* MCX-SX sees thin volumes in 1st day
* Faces challenges to win market share
* Derivatives key battleground for exchanges
By Rafael Nam and Abhishek Vishnoi
MUMBAI, Feb 11 (Reuters) - India's new stock exchange MCX-SX started trading shares on Monday with thin volumes, taking up a steep challenge to build liquidity and win market share against dominant player National Stock Exchange (NSE) and the smaller and older BSE Ltd.
As of late Monday morning, the value of shares traded on the MCX-SX was 1.5 million rupees ($28,000), its web site showed, compared to 34.3 billion rupees on the NSE.
"Earliest we can know whether MCX has made a mark in equities is five years from now," said Phani Sekhar, a fund manager at Angel Broking.
Brokers are cheering on MCX-SX, which quickly built one of the country's top commodity bourses, in the hope it will push down trading costs and drive development of trading products.
Although trading volumes are expected to rise in line with the government's goal of bringing more retail investors into stocks, the exchanges face a gruelling battle for market share that will essentially be a zero-sum game in the near term.
"MCX is known for product innovation, so only when they come up with truly meaningful innovations is when they would get successful," Sekhar said.
Policymakers have long sought to bring more retail investors into stocks via mutual funds, which owned only 3.6 percent of the broad BSE index last year, according to Citigroup data.
Gold and property are preferred by investors in India, where fewer than 5 in every 100 people buy equities either directly or through mutual funds, regulatory data show. By comparison, more than half of Americans own stocks, many through 401k pension plans, according to a Gallup estimate. In China, 86 percent of trading on domestic markets is carried out by retail investors.
MCX-SX will thus have to win market share at the expense of existing exchanges. The total value of share trading on the NSE was $526.1 billion last year, compared with $110.3 billion on the BSE, according to World Federation of Exchanges data.
Combined, that amounts to a quarter of the $2.6 trillion traded in the Shanghai Stock Exchange last year.
BATTLE WITH NSE
The entry of MCX-SX sets up a battle with NSE, once an upstart itself. After starting stock trading in 1994, NSE overtook BSE several years later, in large part by introducing new derivative products.
The competition is also coloured by the acrimonious relationship between MCX-SX and NSE, which have frequently sparred publicly, especially over fees. Both already compete aggressively in currency futures.

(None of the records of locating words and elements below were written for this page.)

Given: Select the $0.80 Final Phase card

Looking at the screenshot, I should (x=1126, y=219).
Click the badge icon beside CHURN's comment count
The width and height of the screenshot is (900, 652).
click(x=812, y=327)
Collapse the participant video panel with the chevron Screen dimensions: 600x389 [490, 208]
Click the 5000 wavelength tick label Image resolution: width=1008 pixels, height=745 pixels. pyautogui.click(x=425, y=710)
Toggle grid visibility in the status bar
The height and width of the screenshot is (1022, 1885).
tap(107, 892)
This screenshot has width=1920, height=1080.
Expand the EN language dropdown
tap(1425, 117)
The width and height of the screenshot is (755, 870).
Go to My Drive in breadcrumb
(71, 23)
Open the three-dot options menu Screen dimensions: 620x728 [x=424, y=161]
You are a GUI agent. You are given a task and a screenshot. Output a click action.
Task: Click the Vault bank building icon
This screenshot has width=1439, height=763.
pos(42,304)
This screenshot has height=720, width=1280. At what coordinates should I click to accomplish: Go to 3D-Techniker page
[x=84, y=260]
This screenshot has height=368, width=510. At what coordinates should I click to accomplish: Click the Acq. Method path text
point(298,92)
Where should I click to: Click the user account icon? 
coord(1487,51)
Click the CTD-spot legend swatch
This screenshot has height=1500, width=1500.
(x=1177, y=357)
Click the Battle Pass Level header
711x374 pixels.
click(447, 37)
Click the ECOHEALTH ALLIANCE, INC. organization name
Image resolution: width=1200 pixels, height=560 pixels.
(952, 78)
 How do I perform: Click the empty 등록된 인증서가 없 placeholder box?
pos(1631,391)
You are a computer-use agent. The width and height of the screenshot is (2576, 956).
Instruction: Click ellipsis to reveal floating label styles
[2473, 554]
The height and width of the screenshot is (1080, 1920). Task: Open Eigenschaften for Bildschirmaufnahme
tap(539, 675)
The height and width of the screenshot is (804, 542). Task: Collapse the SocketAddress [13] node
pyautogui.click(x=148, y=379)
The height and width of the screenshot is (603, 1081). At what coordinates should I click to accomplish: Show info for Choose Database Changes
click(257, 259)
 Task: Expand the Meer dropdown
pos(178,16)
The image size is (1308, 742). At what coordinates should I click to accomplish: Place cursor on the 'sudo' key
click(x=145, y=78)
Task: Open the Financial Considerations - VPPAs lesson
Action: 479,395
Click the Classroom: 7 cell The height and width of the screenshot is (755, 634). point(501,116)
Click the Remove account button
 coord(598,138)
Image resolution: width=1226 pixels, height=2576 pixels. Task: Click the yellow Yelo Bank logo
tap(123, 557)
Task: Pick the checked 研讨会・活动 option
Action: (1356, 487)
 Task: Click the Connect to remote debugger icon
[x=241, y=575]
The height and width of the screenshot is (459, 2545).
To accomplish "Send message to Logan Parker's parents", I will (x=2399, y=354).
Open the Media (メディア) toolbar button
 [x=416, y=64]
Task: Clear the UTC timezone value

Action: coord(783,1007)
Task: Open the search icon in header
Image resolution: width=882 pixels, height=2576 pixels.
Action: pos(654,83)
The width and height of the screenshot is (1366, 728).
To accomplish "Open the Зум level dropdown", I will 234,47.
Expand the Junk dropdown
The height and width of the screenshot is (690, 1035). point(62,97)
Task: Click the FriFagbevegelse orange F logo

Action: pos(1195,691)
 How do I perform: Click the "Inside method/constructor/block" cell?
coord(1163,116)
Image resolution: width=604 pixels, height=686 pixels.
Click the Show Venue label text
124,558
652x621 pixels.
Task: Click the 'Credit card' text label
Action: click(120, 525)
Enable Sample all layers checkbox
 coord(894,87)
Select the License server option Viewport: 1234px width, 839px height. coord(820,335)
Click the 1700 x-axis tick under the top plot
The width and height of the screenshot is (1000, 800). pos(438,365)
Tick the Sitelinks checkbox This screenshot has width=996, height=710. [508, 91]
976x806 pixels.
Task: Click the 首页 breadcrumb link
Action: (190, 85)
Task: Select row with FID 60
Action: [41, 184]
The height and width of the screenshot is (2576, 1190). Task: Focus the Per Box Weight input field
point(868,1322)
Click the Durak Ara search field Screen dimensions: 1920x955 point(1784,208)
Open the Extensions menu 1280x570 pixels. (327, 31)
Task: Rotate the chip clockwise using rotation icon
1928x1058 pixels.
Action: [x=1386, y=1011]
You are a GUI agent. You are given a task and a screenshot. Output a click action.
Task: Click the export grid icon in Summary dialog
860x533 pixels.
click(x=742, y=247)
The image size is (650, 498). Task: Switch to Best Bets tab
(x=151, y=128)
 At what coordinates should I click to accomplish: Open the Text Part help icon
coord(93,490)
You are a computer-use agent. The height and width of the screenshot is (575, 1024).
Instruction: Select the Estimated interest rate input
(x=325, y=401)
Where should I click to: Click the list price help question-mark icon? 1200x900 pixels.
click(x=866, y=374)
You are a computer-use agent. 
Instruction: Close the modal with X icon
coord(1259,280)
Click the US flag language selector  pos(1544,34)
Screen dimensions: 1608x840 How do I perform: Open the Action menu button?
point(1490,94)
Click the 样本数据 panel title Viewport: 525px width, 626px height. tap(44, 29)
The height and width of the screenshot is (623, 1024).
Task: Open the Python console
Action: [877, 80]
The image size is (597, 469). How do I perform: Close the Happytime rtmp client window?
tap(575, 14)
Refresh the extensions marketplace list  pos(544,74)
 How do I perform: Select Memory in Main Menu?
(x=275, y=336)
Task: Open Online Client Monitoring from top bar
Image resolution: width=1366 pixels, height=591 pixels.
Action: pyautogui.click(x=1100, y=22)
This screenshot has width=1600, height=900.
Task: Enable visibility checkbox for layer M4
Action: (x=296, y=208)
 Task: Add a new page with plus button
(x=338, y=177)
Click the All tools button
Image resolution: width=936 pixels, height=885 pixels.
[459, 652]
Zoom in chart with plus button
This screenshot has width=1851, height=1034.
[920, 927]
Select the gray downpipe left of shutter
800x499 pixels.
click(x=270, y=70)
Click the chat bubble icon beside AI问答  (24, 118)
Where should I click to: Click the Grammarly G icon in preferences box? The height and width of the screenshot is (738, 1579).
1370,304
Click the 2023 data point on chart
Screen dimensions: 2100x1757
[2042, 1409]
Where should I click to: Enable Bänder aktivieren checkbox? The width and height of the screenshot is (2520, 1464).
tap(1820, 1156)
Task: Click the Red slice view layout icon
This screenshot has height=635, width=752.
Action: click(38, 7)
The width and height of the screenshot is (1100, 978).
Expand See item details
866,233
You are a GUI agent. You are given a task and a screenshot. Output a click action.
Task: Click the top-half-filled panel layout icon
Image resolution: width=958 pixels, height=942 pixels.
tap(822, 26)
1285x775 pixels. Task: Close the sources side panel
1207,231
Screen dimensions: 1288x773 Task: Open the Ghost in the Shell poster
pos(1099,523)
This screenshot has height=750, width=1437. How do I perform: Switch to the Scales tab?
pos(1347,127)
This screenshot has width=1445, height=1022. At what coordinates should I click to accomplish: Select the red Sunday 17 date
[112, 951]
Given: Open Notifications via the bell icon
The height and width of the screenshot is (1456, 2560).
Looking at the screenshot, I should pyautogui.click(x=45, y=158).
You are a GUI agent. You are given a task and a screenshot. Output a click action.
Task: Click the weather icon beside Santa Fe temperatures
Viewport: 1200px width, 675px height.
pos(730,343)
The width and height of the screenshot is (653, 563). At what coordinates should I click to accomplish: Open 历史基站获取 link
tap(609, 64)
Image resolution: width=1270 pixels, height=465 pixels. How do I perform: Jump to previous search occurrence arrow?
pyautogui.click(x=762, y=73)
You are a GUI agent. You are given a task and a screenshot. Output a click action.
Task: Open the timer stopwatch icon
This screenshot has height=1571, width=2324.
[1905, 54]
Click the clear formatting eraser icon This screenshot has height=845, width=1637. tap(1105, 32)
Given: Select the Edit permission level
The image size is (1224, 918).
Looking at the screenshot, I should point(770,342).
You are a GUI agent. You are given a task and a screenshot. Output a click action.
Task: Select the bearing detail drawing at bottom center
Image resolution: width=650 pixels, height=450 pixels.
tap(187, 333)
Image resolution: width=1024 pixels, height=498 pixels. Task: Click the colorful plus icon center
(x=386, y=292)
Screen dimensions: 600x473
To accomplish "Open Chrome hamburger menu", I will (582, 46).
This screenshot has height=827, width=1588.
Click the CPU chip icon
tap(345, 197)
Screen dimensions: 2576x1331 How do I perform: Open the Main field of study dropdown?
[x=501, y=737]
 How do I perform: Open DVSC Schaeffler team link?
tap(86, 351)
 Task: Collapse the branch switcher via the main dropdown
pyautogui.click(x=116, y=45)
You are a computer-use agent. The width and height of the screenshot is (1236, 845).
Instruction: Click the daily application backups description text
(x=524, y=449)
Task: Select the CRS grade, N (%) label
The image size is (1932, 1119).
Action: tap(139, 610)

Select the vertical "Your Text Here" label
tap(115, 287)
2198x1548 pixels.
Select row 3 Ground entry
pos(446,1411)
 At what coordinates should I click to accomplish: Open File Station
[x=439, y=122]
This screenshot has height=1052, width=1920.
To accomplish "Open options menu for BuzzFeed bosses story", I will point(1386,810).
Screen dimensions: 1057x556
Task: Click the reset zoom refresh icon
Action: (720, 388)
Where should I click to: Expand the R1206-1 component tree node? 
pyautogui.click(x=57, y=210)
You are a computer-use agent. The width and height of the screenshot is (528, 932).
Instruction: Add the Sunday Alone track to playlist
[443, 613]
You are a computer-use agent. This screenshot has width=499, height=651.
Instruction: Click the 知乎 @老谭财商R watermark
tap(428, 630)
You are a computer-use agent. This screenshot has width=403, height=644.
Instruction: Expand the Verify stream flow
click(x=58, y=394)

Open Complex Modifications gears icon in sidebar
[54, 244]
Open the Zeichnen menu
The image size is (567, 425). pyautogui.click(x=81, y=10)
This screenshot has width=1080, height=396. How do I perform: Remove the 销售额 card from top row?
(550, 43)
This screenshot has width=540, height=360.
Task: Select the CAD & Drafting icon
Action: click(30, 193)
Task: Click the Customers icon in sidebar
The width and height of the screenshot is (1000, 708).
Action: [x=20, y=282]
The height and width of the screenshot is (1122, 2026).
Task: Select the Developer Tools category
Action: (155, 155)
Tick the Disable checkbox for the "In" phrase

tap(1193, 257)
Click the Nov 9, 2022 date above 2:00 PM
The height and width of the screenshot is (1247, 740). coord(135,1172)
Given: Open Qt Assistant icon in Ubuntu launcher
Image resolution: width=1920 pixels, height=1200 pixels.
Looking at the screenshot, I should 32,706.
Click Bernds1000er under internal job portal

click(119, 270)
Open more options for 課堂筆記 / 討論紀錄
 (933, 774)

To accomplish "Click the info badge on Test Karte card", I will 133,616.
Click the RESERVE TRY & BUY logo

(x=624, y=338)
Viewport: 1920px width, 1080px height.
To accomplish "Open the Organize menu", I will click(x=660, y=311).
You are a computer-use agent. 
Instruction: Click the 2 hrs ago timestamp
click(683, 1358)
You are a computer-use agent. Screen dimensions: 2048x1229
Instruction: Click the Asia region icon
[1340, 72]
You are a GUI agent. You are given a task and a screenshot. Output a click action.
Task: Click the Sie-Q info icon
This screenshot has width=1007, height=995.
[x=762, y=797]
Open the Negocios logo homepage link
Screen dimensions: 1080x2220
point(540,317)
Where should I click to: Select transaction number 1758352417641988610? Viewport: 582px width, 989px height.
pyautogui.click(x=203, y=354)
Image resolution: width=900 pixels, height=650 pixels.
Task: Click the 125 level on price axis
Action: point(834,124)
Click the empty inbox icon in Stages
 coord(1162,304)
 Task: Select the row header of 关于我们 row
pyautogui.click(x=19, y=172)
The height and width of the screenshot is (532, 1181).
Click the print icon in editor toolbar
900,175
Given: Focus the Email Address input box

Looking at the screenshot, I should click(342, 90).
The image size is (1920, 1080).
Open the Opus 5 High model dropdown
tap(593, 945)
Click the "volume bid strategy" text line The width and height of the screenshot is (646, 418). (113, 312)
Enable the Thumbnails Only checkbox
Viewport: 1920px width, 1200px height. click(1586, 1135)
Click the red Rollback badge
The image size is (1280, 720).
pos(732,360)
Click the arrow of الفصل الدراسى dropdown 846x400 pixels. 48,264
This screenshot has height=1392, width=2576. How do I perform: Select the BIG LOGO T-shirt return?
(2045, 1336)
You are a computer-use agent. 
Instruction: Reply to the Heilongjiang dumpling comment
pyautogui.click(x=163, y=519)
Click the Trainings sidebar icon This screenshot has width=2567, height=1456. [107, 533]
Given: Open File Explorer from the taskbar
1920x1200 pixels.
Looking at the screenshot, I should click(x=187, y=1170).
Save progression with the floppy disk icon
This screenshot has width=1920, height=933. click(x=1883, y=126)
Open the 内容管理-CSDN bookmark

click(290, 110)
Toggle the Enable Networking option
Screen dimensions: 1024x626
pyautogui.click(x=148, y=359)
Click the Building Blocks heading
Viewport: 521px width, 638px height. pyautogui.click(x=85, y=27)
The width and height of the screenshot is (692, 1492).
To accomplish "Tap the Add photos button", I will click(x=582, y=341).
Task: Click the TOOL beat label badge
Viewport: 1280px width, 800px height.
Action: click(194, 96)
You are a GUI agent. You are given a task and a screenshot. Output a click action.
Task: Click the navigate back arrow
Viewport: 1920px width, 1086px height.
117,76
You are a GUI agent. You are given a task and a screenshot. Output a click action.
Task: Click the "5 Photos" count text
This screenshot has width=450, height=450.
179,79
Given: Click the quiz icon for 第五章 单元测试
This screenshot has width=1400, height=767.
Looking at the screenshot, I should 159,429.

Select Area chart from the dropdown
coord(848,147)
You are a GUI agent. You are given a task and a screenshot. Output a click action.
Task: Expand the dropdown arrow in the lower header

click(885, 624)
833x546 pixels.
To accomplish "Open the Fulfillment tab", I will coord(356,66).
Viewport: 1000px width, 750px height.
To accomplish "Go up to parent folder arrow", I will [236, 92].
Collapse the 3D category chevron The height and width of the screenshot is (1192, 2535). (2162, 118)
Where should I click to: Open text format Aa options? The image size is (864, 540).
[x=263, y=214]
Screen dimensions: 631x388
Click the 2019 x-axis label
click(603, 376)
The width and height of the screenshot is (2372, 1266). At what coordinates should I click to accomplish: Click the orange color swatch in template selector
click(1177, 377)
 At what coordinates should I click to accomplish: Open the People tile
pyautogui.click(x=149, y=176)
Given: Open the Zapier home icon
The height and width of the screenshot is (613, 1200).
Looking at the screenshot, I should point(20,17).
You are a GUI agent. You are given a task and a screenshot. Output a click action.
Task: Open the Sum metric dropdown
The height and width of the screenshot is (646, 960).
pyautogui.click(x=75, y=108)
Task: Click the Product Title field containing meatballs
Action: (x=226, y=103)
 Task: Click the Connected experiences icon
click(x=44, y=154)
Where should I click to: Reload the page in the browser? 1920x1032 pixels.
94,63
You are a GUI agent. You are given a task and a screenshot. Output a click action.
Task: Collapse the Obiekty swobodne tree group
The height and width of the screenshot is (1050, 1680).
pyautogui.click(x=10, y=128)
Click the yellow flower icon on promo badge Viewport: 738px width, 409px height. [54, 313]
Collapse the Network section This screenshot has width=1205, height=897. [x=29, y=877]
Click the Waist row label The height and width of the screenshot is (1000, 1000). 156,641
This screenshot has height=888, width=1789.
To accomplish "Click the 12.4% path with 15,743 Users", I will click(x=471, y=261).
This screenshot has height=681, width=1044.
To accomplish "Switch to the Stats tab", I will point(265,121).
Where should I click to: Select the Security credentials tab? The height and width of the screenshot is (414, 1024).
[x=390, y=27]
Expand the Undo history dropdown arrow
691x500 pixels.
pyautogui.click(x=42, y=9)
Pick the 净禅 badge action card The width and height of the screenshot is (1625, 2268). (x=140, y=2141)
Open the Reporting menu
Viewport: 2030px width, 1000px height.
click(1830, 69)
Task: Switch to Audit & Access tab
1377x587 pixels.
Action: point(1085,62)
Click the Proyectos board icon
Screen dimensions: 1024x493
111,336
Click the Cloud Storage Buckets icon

Costs could be the first battle. Traders say MCX-SX's structure lowers trading costs. NSE has countered by lowering membership fees for brokers under certain incentives.
The bigger battle could be waged in derivatives. The NSE has posted average daily turnover in this segment of 1.22 trillion rupees ($22.8 billion) so far in the fiscal year ending in March, accounting for the bulk of its overall equities trading.
MCX-SX is already focusing on this by offering to reduce settlement times in futures and options.
MCX-SX has experience to fall back on. One of its two controlling shareholders is Multi-Commodity Exchange of India Ltd, which operates commodity exchange MCX. The other major shareholder is Financial Technologies (India) Ltd , which provides trading software for brokers.
Both the NSE and BSE are owned by domestic and financial institutions, with Deutsche Boerse AG and Singapore Exchange Ltd owning stakes in BSE and Goldman Sachs Group Inc, Citigroup Inc, and Morgan Stanley owning stakes in the NSE.
After starting trading in 2003, MCX quickly overtook India's National Commodity & Derivatives Exchange Ltd (NCDEX) in trading of gold and metals, in large part by focusing on developing derivatives contracts.
"MCX's strength has been business development and they know how to create liquidity for new contracts," said Gnanasekar Thiagarajan, a director at Commtrendz Research.